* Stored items
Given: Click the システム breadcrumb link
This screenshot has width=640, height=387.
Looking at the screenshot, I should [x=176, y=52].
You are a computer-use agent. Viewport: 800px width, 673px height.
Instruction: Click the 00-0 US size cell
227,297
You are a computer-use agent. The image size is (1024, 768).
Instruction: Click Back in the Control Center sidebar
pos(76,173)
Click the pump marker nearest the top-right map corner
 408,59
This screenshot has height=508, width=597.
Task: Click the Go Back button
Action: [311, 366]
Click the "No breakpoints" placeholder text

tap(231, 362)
...
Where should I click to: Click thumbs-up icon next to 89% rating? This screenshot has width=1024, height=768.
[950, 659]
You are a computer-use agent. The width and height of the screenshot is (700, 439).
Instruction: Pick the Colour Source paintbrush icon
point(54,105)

* Assigned task
Each line that holds the word "computer" should be extracted from the records.

* Worked solution
You are a computer-use agent. Viewport: 800px width, 673px height.
You are a computer-use agent. The image size is (1024, 768).
You are a computer-use agent. The width and height of the screenshot is (700, 439).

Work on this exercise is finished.